3 juillet 2011 0 commentaire
  • Avec ce récit très sombre, Patrick Cothias et Patrice Ordas nous invitent à suivre les pas d'un jeune paysan breton broyé par les misères affectives et sociales de la fin du XIXe siècle et les conséquences d'un destin marqué par l’injustice et la tragédie.

Abandonné à sa naissance par son père biologique, un officier de l’armée coloniale de Cochinchine, Sidoine, est recueilli par le pitoyable « Papa Diveres », un ancien compagnon de son père qui a sombré dans l’alcoolisme et la déprime. Tout juste adulte, le jeune homme tente d’échapper à un destin qui s’annonce vite bouché et sans perspective, en quittant son village.

En s’accusant de la mort de son beau-père (pour des raisons de convenances religieuses, les suicidés n’ayant pas accès au paradis !), il se retrouve vite engagé dans le cycle infernal de la marginalité, de la violence et de l’exclusion sociale. Du bagne d’enfants où il devra « payer » pour une faute qu’il n’a pas commise, puis rendu inapte au service à la suite d’un accident qui lui arrache la main, le voilà sur la route avec pour toute fortune une bicyclette. Sur les chemins qu’il emprunte, les drames et les suicides s’accumulent : à la pendaison de son père adoptif succèdera le suicide du vieux postier avec qui il s’était lié d’amitié.

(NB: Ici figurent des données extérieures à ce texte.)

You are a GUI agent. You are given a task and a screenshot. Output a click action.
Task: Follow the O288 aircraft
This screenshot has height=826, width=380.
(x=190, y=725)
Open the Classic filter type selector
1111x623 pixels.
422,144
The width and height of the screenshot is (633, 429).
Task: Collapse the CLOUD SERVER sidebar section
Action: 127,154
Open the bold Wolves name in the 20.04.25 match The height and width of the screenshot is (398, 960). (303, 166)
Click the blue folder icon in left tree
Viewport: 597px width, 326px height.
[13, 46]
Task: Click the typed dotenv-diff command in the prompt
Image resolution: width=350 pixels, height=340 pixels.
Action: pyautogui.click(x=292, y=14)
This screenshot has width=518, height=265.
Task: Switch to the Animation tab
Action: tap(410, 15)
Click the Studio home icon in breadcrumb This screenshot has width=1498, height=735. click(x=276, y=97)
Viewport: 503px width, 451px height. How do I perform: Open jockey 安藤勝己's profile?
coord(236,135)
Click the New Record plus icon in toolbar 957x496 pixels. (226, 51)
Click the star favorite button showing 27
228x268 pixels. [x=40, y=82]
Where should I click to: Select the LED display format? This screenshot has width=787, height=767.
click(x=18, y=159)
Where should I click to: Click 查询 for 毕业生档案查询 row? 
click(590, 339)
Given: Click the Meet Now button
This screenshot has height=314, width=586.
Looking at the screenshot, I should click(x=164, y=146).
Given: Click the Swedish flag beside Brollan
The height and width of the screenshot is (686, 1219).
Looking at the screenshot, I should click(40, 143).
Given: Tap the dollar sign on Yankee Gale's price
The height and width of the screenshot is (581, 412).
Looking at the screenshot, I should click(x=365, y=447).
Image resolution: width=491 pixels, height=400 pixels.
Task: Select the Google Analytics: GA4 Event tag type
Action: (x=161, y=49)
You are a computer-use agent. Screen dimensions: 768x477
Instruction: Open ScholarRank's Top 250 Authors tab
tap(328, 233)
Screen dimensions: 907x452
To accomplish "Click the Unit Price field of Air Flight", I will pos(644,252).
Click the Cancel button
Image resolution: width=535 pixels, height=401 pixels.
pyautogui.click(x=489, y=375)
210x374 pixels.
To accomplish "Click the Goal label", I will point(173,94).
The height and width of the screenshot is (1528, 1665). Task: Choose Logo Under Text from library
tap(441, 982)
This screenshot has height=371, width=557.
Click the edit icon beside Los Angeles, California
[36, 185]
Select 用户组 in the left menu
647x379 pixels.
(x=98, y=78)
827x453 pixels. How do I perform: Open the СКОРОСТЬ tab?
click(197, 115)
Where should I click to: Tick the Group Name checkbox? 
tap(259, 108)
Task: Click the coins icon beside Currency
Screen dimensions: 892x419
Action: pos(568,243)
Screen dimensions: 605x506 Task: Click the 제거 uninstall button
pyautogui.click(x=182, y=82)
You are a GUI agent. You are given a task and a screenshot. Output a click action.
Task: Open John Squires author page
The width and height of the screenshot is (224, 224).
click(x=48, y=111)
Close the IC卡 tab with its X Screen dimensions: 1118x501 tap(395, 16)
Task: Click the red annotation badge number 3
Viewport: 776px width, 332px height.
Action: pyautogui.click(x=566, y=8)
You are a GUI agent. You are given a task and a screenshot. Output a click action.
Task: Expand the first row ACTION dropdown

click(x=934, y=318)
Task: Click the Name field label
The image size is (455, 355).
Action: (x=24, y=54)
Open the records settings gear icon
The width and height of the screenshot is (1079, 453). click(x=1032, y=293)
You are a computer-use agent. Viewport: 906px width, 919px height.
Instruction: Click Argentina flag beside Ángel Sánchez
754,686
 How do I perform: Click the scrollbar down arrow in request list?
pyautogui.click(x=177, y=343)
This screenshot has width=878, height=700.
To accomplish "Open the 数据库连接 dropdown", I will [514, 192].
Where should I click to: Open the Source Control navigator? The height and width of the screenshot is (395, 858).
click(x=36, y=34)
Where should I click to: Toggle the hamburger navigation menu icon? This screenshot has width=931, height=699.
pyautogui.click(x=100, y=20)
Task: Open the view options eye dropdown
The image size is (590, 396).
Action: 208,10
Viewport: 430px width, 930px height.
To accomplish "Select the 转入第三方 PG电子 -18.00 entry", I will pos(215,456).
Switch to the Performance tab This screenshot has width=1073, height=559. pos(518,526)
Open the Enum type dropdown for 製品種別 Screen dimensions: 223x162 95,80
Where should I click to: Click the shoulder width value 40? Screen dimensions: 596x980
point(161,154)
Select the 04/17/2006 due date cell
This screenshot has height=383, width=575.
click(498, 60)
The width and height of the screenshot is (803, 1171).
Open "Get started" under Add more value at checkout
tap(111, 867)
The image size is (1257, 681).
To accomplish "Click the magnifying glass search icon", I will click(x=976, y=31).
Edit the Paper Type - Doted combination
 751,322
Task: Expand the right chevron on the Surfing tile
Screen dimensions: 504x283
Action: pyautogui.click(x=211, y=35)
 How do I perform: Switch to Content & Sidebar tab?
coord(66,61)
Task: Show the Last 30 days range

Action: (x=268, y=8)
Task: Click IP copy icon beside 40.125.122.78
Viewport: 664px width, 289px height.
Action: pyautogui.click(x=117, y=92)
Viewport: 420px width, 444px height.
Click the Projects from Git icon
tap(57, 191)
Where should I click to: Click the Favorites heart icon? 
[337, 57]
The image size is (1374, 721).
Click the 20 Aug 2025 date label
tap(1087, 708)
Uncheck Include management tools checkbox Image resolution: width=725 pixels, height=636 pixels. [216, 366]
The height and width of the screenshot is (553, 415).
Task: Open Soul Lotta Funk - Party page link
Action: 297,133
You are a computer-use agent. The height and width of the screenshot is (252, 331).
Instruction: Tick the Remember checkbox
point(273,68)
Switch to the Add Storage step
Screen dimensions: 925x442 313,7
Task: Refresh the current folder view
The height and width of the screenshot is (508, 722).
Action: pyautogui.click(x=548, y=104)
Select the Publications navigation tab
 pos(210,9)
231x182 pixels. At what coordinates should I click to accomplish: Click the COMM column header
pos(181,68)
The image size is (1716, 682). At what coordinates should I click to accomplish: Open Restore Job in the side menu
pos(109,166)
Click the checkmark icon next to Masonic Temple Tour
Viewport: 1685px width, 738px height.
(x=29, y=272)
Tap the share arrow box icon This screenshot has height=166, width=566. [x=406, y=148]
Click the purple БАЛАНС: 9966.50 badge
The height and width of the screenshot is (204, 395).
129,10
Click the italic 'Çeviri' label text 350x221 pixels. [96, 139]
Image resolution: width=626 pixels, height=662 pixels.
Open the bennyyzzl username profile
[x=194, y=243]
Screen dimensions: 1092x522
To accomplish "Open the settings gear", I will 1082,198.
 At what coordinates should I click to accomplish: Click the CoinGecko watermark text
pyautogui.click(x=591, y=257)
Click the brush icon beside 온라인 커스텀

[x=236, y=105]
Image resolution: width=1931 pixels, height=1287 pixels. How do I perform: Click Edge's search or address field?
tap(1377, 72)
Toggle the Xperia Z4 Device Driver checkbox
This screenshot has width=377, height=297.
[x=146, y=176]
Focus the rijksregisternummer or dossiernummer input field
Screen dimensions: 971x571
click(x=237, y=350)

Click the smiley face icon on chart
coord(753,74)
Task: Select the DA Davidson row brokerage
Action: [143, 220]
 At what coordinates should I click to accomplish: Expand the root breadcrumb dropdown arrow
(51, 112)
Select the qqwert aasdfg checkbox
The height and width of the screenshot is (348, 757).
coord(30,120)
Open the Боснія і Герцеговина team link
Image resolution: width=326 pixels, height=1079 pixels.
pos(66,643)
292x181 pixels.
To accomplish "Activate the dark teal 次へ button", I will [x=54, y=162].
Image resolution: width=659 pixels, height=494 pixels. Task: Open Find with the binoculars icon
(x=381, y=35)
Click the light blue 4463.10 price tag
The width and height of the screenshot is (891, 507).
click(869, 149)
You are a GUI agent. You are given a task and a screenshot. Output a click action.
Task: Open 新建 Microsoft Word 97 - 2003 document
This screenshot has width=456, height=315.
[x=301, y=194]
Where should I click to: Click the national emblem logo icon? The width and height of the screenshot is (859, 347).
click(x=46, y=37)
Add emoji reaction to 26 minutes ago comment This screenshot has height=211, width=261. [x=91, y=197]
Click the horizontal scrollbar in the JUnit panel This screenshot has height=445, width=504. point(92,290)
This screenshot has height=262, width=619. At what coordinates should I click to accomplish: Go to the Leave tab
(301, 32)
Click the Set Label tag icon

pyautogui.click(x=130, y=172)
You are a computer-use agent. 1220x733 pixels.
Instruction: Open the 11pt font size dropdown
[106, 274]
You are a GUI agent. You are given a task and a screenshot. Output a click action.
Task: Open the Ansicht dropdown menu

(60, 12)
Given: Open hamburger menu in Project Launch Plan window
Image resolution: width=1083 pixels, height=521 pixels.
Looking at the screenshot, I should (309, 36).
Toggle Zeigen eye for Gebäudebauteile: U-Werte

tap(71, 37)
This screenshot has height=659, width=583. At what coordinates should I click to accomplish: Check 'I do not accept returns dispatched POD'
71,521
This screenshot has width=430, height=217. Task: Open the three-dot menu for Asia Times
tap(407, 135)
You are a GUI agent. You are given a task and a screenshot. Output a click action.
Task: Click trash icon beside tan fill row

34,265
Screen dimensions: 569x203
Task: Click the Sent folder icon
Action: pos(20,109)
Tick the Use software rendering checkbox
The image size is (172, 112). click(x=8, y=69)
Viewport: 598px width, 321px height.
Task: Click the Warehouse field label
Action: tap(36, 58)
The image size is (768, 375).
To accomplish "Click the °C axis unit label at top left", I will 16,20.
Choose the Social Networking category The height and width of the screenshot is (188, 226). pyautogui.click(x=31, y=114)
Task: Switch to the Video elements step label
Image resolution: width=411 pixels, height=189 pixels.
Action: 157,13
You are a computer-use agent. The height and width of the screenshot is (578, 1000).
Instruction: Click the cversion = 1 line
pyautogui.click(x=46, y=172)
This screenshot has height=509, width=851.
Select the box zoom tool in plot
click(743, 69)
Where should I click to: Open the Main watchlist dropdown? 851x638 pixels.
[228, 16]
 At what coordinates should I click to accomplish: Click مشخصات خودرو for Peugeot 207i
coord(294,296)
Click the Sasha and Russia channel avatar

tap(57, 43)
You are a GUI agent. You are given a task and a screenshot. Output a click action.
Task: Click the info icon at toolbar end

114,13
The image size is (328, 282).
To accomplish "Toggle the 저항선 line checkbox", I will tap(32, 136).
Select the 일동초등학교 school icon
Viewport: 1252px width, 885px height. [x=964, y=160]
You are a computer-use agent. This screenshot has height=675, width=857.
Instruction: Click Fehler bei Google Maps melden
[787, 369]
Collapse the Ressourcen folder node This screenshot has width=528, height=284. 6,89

Le Fils de l'officier, T1 - Par P. Cothias, P. Ordas et C. Galland – Éditions Bamboo

Muré dans un mutisme implacable et une haine mal contenue contre la société qui semble le plaquer au sol, Sidoine pourra-t-il échapper à la condition misérable qui lui semble irrésistiblement attachée ?

Cette saga romanesque violente et tragique aux accents déterministes renvoie bien évidemment à toute une tradition littéraire apparue vers la fin du XIXe siècle, contexte historique d’un récit bien rendu par le dessin efficace et sensible de Christelle Galland, jeune dessinatrice à peine sortie d’une école d’Arts appliqués de Nantes et qui marque ici son entrée dans la BD grâce à un style souple et fouillé..

Faut-il encore présenter Cothias et Ordas ? Ce couple de scénaristes semble peu à peu prendre l’ascendant sur la collection Grand Angle avec des histoires rudes, ancrées dans des contextes historiques bien identifiés. Ce « road movie » romantique et glauque reste certes bien écrit et captivant, mais est quelque peu affecté d’un excès de « misérabilisme », d’une abondance de violence et de douleur qui, à terme, risque de saturer la narration, voire d’enliser un récit pourtant riche de qualités.

L’ultime rebondissement survenu en fin de ce premier volume laisse toutefois espérer une évolution surprenante susceptible de relancer le récit.